§ Source records:
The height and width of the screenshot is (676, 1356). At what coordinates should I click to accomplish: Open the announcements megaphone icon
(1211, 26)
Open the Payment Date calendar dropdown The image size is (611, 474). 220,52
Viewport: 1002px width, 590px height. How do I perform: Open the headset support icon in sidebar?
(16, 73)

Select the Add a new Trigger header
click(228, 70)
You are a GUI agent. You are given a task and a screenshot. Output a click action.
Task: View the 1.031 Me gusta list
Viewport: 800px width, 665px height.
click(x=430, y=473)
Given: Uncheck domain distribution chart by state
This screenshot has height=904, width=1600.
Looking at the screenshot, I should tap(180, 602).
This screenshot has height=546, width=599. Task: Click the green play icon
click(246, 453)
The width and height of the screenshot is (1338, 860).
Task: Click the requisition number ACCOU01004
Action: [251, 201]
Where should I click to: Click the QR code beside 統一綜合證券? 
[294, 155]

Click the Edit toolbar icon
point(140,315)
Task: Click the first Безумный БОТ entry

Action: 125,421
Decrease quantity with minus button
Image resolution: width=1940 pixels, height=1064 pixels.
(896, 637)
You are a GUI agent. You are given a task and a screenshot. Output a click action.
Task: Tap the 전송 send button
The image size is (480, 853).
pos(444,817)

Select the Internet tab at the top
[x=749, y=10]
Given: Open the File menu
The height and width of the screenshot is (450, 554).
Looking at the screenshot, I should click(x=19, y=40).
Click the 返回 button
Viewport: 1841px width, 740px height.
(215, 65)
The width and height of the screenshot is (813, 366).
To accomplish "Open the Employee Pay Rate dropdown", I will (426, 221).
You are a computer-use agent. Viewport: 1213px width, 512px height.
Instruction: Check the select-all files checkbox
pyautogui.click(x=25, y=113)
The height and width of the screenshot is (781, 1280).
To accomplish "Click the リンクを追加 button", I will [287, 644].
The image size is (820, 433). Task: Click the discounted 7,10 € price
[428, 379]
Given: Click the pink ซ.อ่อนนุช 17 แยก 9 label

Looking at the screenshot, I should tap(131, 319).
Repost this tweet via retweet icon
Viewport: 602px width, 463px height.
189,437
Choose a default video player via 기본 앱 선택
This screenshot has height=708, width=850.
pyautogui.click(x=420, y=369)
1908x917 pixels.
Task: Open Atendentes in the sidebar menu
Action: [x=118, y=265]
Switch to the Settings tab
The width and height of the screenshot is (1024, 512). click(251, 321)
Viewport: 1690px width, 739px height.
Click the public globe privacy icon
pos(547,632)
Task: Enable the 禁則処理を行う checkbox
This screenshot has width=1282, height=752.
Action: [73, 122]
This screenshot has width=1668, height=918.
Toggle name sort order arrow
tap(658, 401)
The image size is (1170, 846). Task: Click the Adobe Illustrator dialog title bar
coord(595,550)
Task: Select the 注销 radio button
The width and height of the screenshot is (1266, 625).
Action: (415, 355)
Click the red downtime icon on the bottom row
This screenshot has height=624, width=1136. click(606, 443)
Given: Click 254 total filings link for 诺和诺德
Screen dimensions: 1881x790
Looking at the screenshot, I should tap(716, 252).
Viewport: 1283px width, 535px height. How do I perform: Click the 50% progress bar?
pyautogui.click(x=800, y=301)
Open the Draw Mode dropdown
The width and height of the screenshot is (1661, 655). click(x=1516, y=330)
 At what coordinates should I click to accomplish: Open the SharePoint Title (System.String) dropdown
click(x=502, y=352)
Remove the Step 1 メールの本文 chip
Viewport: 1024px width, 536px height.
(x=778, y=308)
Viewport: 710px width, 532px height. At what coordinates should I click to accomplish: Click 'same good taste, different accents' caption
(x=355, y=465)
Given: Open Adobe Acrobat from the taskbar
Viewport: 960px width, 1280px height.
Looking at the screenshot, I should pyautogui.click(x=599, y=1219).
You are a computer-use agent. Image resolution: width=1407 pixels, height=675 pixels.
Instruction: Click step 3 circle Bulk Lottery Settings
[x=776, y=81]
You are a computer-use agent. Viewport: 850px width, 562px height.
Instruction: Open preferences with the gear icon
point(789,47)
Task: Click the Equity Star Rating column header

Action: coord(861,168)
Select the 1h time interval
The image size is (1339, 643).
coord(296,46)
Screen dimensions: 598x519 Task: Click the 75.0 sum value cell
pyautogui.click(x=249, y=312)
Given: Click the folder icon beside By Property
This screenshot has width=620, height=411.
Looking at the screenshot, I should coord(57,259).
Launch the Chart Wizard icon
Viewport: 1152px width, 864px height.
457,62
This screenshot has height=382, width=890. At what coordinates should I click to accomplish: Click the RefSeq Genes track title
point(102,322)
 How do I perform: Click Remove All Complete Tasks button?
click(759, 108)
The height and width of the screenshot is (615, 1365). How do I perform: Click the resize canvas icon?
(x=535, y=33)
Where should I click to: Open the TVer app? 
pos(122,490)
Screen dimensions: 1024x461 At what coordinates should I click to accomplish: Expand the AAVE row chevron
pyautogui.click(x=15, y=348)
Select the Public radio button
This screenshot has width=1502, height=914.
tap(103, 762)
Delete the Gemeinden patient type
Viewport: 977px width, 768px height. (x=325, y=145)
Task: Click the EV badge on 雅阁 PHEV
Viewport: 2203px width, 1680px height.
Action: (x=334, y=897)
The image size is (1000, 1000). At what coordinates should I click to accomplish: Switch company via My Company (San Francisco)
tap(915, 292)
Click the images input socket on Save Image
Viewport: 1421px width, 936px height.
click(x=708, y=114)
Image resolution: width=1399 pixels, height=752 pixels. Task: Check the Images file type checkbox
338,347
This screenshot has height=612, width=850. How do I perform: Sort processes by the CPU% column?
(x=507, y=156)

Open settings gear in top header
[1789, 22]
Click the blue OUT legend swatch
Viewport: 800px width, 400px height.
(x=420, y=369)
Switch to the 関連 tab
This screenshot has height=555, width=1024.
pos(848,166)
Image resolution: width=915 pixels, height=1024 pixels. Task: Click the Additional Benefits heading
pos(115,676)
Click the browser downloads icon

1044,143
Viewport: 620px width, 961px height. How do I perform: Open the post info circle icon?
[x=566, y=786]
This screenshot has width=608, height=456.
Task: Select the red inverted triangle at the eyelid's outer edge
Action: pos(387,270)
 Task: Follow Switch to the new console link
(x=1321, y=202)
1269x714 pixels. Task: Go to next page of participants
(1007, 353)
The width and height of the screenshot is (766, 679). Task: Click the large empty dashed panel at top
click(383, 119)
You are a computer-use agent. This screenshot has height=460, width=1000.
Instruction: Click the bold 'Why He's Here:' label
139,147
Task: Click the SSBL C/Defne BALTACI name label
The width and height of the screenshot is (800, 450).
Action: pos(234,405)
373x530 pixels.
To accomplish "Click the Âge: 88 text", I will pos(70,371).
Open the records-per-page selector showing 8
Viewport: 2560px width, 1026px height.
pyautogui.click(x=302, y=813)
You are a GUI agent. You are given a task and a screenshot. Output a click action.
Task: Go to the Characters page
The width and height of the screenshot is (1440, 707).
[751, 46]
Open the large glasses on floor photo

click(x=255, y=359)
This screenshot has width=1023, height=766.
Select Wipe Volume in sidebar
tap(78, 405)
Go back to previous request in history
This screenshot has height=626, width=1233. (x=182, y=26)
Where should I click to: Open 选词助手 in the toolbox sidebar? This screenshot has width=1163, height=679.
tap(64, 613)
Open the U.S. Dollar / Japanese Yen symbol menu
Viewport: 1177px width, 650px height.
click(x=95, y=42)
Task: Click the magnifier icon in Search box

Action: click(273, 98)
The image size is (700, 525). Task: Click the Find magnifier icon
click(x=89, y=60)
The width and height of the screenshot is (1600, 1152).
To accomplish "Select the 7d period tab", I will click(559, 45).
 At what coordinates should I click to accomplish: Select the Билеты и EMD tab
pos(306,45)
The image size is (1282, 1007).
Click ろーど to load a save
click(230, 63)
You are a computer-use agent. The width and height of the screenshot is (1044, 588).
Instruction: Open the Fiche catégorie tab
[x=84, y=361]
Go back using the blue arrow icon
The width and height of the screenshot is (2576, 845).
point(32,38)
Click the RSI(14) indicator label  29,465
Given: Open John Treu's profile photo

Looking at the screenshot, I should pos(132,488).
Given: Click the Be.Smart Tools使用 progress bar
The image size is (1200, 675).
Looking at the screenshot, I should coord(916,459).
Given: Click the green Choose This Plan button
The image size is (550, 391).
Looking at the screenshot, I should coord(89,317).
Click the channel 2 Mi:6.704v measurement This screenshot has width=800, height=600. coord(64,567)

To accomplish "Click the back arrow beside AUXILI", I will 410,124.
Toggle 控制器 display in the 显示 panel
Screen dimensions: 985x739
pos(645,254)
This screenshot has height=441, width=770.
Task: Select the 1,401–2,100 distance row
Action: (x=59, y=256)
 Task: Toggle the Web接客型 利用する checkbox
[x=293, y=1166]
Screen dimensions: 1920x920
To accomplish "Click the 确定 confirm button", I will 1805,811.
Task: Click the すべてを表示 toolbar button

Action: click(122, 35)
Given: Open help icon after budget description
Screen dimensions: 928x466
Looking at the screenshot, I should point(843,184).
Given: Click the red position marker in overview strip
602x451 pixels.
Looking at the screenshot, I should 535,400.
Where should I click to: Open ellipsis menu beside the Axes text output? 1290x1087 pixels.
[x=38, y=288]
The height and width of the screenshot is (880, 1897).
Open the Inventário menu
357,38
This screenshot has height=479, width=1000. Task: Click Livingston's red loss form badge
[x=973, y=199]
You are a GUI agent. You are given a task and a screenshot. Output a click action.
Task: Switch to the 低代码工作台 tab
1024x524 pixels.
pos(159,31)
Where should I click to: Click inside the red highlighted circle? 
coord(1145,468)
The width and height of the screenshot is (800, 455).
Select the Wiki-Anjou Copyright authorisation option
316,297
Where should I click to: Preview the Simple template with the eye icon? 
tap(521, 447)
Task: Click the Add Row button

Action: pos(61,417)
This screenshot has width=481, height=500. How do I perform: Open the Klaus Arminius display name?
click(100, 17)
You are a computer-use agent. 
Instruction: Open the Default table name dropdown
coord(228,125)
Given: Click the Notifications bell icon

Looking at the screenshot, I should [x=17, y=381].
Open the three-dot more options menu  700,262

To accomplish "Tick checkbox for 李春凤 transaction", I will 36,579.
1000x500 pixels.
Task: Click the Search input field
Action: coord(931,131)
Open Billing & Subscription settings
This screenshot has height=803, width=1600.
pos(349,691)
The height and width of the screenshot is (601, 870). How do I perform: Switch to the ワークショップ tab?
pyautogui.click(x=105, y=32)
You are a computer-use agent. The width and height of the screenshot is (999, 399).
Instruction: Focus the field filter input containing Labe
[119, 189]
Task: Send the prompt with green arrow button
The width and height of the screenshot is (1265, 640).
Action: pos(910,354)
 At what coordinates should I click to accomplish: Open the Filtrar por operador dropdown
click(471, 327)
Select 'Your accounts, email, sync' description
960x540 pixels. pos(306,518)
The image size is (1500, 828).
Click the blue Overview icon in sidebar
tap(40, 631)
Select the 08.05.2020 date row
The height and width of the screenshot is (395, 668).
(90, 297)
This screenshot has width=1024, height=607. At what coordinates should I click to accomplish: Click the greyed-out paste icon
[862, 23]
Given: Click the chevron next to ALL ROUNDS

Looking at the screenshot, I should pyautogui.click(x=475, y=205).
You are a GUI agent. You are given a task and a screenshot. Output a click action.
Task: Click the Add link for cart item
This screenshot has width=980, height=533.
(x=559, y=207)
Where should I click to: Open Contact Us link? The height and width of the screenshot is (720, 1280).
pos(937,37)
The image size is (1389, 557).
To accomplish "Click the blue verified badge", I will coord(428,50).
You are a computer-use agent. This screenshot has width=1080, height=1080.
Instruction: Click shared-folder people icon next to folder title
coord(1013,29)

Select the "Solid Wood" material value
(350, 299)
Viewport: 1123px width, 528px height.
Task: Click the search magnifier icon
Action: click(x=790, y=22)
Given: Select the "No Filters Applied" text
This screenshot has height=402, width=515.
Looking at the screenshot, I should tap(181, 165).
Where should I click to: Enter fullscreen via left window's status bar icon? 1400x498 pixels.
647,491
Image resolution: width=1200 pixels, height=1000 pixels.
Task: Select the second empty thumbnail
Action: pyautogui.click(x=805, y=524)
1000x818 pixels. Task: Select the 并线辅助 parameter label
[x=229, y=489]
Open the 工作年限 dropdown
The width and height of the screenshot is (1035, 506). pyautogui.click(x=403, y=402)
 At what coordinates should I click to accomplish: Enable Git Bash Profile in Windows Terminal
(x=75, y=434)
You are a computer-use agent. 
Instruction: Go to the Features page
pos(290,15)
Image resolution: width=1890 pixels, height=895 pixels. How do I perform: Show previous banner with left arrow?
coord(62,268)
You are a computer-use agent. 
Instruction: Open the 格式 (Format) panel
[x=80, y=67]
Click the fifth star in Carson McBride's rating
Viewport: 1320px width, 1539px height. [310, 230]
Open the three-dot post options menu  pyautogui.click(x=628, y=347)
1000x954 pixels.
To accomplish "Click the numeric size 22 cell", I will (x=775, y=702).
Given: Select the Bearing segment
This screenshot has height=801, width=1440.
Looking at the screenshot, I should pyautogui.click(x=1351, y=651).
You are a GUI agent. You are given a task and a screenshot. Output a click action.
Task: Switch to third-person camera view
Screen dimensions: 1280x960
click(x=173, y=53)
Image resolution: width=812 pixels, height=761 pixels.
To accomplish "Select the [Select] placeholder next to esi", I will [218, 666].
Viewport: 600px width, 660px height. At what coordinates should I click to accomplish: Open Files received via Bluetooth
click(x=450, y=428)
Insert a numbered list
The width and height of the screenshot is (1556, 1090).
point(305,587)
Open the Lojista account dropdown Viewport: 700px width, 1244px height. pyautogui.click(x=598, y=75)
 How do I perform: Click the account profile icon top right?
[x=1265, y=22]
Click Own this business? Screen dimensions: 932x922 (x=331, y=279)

§ Description of the task: Exact duplication is required for the lines above, from the line that contains "Remove the Step 1 メールの本文 chip" to the line that contains "Given: Open Adobe Acrobat from the taskbar", inclusive; omit all others.

§ The completed task:
Remove the Step 1 メールの本文 chip
Viewport: 1024px width, 536px height.
(x=778, y=308)
Viewport: 710px width, 532px height. At what coordinates should I click to accomplish: Click 'same good taste, different accents' caption
(x=355, y=465)
Given: Open Adobe Acrobat from the taskbar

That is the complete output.